The system does not simply call getSystemPrompt() again for the sub-agent, as that could be affected by runtime conditions, feature gates, or GrowthBook hot states, leading to deviations in generated bytes.

Instead, Claude Code tries to pass the prompt bytes already rendered by the parent session in a thread-like manner.

This is a level of rigor that is rarely seen.

IV. Why This Matters

1. It makes multi-agent systems more scalable

Many multi-agent systems are capable in terms of performance but unsustainable in terms of cost. Especially when every sub-agent carries a large, nearly identical context, costs rise linearly.

Claude Code’s fork design is effectively “batch inference optimization” applied to multi-agent systems.

2. It makes forking a default strategy rather than an expensive privilege

If forking is expensive, the system will tend to reduce delegation. If forking can share a large amount of prompt cache, the runtime becomes much more confident in using delegation as a standard tool.
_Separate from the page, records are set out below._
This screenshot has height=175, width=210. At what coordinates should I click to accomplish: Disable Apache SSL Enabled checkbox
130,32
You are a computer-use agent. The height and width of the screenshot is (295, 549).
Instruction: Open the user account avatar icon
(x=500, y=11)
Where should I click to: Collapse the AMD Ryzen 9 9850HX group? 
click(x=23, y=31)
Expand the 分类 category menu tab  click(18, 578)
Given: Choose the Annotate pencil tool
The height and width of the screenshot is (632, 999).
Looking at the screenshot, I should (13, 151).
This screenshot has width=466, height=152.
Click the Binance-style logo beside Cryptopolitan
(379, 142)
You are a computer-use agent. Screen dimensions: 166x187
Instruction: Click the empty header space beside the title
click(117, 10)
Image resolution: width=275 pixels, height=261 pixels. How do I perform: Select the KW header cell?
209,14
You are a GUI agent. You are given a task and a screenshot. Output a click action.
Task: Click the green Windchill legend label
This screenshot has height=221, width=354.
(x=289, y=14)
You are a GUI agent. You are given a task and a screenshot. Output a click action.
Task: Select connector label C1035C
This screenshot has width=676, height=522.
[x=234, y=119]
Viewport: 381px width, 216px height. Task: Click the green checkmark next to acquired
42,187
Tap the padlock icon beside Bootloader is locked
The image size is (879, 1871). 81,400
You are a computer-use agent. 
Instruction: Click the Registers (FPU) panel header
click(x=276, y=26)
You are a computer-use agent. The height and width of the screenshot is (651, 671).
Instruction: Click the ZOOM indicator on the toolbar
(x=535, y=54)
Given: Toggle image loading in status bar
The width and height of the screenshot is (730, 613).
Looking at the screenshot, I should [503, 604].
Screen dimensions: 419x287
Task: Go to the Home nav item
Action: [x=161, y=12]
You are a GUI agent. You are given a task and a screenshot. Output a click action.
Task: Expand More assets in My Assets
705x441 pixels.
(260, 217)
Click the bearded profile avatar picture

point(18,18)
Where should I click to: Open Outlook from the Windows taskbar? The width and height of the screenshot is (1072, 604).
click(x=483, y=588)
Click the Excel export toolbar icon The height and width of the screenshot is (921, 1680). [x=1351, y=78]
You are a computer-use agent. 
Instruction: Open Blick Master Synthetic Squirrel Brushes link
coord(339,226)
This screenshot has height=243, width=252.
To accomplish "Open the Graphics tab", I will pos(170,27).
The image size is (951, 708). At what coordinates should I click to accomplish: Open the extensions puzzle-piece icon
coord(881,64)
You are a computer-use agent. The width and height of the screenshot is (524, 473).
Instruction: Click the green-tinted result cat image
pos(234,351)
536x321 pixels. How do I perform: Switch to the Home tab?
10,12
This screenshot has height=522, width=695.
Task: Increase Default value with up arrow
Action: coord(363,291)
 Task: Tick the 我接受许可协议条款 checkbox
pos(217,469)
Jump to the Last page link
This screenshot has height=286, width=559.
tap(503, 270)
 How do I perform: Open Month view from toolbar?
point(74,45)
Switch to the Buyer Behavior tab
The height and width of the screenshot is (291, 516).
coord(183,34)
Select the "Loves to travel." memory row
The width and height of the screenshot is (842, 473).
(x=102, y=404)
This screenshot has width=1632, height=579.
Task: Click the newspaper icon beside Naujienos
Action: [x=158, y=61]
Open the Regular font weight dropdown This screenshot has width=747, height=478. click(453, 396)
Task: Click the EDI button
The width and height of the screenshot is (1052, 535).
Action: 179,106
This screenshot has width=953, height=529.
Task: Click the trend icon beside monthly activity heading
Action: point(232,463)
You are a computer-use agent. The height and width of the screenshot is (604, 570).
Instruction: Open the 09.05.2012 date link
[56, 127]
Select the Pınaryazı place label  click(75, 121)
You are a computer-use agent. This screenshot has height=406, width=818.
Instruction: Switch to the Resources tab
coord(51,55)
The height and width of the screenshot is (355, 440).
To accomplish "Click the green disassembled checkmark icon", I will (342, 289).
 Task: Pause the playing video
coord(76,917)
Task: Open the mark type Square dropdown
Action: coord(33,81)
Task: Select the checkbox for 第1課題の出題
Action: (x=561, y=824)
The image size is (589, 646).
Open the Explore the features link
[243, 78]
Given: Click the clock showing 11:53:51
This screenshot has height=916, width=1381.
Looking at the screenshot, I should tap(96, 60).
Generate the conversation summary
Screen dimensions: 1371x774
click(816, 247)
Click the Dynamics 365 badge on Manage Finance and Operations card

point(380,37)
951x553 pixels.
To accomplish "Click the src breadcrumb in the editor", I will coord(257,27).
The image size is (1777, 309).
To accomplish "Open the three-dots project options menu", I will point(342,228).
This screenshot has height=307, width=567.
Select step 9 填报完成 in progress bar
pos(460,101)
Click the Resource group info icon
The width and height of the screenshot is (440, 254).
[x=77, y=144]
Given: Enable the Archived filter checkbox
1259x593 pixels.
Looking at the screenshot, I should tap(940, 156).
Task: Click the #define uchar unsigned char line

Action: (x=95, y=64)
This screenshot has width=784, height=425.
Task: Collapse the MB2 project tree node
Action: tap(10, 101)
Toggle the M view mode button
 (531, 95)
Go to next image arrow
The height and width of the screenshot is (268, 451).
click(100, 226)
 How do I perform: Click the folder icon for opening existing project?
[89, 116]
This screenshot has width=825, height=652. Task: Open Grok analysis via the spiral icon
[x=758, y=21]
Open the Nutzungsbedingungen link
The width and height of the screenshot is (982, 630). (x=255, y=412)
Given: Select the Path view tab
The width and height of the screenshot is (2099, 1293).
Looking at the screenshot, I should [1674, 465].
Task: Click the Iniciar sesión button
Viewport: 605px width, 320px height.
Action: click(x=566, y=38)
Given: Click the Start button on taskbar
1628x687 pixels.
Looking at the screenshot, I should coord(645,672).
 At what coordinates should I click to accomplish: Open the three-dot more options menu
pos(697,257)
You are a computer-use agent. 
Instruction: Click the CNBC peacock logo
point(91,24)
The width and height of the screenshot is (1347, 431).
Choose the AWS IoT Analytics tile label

3. It reflects the engineering team’s deep understanding of LLM cost structures

This highlight best demonstrates that Claude Code is not just a “product that knows how to write prompts,” but a system that truly understands inference infrastructure.

V. How This Fundamentally Differs from Ordinary “Shared Context”

When many people hear about this design, their first reaction might be: “Isn’t that just sharing context?”

It is not.

Ordinary shared context only means: • The sub-agent can also see the parent context.

What Claude Code is doing is: • The sub-agent’s input construction is meticulously designed so that the caching layer treats them as having the same prefix as much as possible.

The former is functional sharing. The latter is cost engineering.

VI. Why This Design Is Difficult to Implement

Because you have to satisfy many conditions simultaneously: • The sub-agent must still correctly understand the task. • The parent context must not be corrupted. • Tool call relationships must remain valid. • Different children must be sufficiently similar. • Recursive forking must be avoided.

Claude Code even added specific protections in forkSubagent.ts, such as detecting forked children to prevent further recursive forking.

This shows it wasn’t just a “clever trick,” but a path turned into a long-term, usable feature.

VII. Understanding the Highlight in One Diagram

Mermaid Diagram 1

VIII. Conclusion

The most commendable aspect of the fork subagent design is not that it makes sub-agents smarter, but that it makes them “cheaper.”

When agent systems are actually deployed, this type of cost-level innovation is often scarcer than feature-level innovation. This is because the former requires the team to simultaneously understand: • Model context structure • Prompt caching behavior • System prompt stability • Multi-agent scheduling patterns

Claude Code’s answer here is beautiful:

Don’t just let the agent clone itself; let the agent’s clones share the same brain prefix as much as possible.